她还有急事禀报,差点忍不住去地宫找人,里面可算有人出来了。
“天师为何在此?”紫茶惊讶,小公主从来不许旁人和她一起待在地宫,连她这个贴身婢女都从未去过,没想到被天师打破惯例。
奚华跟在宁天微身后走出地宫:“有紫茶在,就不劳烦天师相送了。”
宁天微于是先行告辞。
奚华挽上紫茶,还以为她又会刨根问底,指不定还要用“孤男寡女,地宫幽会”之类的话来取笑她。

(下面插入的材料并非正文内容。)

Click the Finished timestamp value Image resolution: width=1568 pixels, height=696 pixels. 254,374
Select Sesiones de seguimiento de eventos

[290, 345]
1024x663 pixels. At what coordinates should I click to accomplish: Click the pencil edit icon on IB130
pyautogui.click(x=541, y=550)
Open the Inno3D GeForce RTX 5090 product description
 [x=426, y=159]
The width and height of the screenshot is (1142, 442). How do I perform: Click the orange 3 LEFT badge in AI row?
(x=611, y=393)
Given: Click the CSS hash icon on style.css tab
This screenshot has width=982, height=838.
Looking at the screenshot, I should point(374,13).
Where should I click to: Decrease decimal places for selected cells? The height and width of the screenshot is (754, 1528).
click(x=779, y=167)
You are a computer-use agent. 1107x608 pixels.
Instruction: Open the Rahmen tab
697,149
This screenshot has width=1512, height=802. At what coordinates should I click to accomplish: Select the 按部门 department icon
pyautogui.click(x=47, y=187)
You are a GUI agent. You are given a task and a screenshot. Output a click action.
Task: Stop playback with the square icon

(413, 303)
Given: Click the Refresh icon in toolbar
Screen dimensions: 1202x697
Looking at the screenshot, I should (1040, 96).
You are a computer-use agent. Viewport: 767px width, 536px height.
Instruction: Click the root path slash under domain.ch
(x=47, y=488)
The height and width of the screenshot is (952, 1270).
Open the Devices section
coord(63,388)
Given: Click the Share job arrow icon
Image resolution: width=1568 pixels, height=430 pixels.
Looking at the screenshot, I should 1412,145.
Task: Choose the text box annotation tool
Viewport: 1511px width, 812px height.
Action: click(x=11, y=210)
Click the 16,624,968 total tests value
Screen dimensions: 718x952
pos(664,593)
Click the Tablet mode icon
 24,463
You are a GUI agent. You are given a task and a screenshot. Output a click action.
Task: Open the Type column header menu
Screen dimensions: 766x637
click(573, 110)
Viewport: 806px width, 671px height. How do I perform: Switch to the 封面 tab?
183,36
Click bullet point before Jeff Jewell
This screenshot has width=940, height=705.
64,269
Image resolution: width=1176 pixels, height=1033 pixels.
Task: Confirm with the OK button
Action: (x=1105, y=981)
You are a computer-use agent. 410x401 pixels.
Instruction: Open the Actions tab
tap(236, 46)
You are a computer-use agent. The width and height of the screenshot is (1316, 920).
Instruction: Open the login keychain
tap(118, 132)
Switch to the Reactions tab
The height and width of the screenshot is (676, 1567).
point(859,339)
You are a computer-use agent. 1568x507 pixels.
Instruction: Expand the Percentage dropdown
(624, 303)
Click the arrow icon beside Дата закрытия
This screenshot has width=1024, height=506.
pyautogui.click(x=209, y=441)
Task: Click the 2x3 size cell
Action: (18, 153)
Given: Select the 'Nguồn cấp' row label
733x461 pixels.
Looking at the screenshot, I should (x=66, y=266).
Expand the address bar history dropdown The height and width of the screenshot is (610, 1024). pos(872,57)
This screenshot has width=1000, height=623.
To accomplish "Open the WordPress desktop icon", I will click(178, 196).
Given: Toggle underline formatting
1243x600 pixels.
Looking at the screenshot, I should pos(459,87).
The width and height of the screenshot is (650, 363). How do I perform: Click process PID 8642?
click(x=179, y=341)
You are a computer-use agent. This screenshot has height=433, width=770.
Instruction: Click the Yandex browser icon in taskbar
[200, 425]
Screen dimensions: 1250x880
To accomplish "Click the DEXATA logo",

没想到紫茶这次很正经,甚至还有点着急:“公主,翠微宫的永平公主,你的二姐姐,你见过没有?”
奚华摇头,她不仅没见过那位二姐姐,连她的名字都不常听到。
紫茶一口气道:“一个时辰前,李公公来月蘅殿传旨,说是国君命你去翠微宫陪着永平公主,即刻出发。我说你在怜妃陵未归,他也没辙,回去禀报了,后头又说,请你就明日一早就去翠微宫。”
“二姐姐怎么了?怎么突然要人陪她?”奚华着实摸不着头脑,她在人烟稀少的月蘅殿待了这么年,从不希望别人打扰,怎么还要被安排去陪别人。